This repository is an attempt to implement Microsoft's LayoutLM model on the SROIE2019 dataset of receipts. The foucs of this project is specifically on Task 3 of ICDAR 2019 Robust Reading Challenge on Scanned Receipts OCR and Information Extraction, which is extracting key information, specifically the company, address, date, and total, from scanned receipts.
This repository approaches the problem as a token classification problem. For each word on the scanned receipt image, the model will attempt to classify whether it is part of the company, address, date, or total sequence. If it doesn't belong to any of these fields, we want to classify it as "Other". At the end, we will sequence all the words with the same class together to produce the complete extracted fields.
An example of the same problem executed on a different dataset can be found in LayoutLM's own repository.
Thanks to zzzDavid's repository on the same topic, I was able to get the dataset
A big problem of this dataset is that it is not in the form that can be readily put into the model. These include:
- OCR result is provided at line-level(meaning that the bounding boxes are of an entire line) while the model requires token-level OCCR
- Dataset doesn't provide token-level labels
From a process of trials and errors, I'll outline the process I take to clean and preprocess the data to be put into the model. For the first problems, I will process the line-level OCR provided by the data to get the token-level bounding box for each word. Some observations:
- most of the font used are monospaced, meaning that every character in that font family has the same size.
- words on the same line usually have the same font and size
From these two observation, we will make the assumption that all characters (including space) on the same line have the same size. Therefore, we can calculate the width of one character from the width of the bounding box of the line. From this, we can calculate the width of the bounding box for each word based on how many chacracters that word consist of. Of course, this will not produce the ground truth OCR for every word (example shown below). However, the bounding boxes relative position is good enough since what we ultimately want is the word's relative 2D position in the scanned image.
For the second problem, the process to clean the data is a bit more complicated involves some manual labelling. For each image, I assume that all words in one line belongs to the same field. If a line contains one of the extracted information field as a substring or vice versa, I (programmatically) label that entire line with that field's name. This assumption is far more problematic than the other and resulted in a lot of mislabelled data. I recorded all the mismatched label in a text file and fixed them manually in the label file.

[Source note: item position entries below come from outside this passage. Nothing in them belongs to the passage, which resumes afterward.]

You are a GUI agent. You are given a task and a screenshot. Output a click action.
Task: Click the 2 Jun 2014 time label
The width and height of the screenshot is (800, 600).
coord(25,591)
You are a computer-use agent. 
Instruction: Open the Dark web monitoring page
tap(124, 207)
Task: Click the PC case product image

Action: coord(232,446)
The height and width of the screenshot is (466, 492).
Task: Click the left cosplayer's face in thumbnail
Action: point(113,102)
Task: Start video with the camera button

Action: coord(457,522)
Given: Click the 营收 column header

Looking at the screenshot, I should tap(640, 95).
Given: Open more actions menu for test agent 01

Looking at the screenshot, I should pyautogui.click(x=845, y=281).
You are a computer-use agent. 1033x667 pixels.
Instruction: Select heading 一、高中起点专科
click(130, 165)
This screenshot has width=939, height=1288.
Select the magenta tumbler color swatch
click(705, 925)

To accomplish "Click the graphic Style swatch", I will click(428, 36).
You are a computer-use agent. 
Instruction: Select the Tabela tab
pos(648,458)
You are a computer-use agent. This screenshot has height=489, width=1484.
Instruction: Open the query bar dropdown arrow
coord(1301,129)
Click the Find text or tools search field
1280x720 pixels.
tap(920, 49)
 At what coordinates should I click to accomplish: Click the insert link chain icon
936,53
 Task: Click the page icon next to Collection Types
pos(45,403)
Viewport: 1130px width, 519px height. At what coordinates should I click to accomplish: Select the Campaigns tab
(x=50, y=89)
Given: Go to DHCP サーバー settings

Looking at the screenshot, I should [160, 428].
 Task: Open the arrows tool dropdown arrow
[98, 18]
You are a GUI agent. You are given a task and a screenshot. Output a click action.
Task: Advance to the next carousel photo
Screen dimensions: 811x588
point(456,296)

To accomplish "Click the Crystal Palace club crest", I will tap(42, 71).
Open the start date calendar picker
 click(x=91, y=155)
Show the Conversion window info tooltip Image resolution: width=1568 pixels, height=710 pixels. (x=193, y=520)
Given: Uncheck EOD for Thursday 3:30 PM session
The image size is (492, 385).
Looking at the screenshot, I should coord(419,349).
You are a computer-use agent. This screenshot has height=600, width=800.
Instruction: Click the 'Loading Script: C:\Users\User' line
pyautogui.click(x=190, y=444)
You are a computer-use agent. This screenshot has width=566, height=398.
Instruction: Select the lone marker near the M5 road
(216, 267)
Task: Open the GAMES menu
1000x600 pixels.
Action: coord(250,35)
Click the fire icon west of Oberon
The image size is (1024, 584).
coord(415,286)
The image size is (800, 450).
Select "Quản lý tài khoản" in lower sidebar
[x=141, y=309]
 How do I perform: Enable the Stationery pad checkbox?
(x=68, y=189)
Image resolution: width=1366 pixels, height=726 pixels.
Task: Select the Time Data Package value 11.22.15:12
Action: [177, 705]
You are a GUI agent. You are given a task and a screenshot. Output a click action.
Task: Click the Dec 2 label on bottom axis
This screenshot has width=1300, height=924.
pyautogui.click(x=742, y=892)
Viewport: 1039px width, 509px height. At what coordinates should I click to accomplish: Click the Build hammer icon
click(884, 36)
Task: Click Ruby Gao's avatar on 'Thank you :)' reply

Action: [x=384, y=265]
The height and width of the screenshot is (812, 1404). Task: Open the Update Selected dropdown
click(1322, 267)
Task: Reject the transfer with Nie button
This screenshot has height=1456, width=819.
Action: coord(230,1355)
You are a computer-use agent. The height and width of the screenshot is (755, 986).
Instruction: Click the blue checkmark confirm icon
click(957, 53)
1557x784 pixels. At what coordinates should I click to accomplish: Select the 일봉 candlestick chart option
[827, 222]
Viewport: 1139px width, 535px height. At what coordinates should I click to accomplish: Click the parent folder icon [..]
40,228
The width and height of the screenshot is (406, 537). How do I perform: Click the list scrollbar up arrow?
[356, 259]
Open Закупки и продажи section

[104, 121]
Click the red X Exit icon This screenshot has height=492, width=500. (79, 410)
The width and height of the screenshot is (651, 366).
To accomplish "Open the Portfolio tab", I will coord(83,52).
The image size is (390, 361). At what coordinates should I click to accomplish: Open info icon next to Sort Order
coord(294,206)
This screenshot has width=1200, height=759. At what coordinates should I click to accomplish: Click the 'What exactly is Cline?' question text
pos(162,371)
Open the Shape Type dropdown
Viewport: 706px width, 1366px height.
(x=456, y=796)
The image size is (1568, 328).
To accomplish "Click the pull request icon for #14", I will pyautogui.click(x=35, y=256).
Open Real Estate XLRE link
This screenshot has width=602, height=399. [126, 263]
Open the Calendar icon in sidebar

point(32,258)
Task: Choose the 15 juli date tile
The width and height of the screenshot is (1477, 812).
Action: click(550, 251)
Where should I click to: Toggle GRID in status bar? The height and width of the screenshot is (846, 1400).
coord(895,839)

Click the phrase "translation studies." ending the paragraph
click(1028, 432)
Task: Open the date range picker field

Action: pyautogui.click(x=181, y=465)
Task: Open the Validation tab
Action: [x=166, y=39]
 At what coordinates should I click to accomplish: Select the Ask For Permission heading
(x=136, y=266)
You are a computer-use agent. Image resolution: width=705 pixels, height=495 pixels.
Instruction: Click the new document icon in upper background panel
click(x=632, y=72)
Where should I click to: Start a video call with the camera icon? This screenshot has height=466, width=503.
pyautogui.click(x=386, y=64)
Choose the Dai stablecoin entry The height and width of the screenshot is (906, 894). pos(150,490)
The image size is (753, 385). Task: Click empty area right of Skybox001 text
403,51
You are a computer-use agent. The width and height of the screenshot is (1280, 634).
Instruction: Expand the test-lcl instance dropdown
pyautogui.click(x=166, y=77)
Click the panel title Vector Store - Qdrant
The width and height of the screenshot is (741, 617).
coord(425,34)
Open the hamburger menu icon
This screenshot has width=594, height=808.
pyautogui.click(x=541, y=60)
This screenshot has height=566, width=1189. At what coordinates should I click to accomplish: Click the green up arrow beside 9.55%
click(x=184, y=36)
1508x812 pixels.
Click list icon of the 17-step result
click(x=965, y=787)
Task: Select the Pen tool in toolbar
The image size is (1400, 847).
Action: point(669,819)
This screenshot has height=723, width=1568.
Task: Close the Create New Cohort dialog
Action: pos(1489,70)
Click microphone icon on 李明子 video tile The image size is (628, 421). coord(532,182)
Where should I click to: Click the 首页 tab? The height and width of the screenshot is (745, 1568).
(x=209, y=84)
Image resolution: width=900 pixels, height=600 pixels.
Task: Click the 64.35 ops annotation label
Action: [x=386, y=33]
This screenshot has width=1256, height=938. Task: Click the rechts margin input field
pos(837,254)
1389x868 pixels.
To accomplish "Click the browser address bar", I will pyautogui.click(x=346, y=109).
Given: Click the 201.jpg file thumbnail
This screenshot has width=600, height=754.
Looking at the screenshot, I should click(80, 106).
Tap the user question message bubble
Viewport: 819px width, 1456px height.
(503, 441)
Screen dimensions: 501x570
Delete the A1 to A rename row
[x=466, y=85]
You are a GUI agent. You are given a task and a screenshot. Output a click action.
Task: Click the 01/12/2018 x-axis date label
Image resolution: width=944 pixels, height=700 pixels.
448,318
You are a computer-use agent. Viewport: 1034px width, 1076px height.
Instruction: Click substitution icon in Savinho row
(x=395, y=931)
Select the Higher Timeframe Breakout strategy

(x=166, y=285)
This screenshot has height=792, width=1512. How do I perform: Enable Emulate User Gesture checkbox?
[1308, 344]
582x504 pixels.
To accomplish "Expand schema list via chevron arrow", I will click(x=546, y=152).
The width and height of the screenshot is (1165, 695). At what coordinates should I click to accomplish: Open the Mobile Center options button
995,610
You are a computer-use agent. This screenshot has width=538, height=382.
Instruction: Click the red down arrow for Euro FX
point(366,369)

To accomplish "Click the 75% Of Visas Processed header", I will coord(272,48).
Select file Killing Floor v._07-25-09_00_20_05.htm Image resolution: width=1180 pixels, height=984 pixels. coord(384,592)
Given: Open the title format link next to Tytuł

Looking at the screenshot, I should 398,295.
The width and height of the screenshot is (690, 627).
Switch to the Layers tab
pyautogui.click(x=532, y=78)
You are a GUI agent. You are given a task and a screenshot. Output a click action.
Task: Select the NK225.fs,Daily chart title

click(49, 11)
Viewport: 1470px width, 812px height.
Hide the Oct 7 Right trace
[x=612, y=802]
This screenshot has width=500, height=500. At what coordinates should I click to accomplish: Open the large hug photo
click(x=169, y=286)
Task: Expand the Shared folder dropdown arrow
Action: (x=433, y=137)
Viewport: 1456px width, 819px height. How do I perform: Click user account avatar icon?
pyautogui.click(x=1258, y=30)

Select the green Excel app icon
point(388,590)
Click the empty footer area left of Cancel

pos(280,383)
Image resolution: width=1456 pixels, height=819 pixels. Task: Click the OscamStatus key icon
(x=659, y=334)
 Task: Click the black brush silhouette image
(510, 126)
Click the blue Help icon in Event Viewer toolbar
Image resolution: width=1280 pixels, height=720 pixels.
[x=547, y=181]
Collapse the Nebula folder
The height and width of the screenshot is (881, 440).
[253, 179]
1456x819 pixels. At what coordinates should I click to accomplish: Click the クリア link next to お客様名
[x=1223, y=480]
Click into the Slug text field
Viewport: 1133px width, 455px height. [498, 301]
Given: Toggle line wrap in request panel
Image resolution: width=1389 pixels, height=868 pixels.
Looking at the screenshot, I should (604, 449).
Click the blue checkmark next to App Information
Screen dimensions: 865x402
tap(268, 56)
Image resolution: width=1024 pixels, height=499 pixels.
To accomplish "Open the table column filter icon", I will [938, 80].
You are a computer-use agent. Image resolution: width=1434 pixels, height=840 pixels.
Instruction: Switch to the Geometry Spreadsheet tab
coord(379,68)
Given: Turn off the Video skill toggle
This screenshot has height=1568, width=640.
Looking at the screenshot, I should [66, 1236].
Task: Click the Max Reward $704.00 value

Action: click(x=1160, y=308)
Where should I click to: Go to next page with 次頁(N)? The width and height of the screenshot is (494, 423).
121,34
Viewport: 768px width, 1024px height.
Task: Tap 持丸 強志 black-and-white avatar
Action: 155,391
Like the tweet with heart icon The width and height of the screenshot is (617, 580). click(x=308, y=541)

The code to clean/preprocess the data as outlined is in preprocess_receipt.py. Before you can run the script, you will need to download the data into /data
, split the data up into 3 folders, namely images/
, annotations/
, and extract/
which contain the images, their OCR result, and their extracted information respectively. You will also need to change extracted information files' extention from .txt
into .json
(this can be done programmatically using Python.You can rename the file to the appropriate extension without corrupting the file). I have done the honor of cleaning the first 22,000 words and putting them into formatted .txt
files. You can use these files to train and test the model yourself following the instruction of the Sequence Labelling
task mentioned as one of the example in LayoutLM's own repository.
We will follow the same training procedure outlined in LayoutLM Sequence Labelling example with the .txt
files we have created. These files can be found under /data
in this repostiory.
With relatively few training (~20000 words and bounding boxes), the model is able to achieve ~91.5% token-level accuracy on a ~2000-word test set. We can use the classification result and sequence the words of the same class back together for to get the full extracted information for each receipt.
The trained model can be found here.
This repository also contains a simple flask application to demonstrate the power of this model. The application will take the words and their bounding boxes from a collection of receipt images and put the extracted information (from our model) into a google sheet. In a real world scenario, this Excel sheet can be processed further, eliminating the need for manual data entry.
- Clone this repository
git clone https://github.com/thongn98/receipt-information-extraction.git
- Make a virtual environment and activate it
You will need to navigate to where you want to put the environment files.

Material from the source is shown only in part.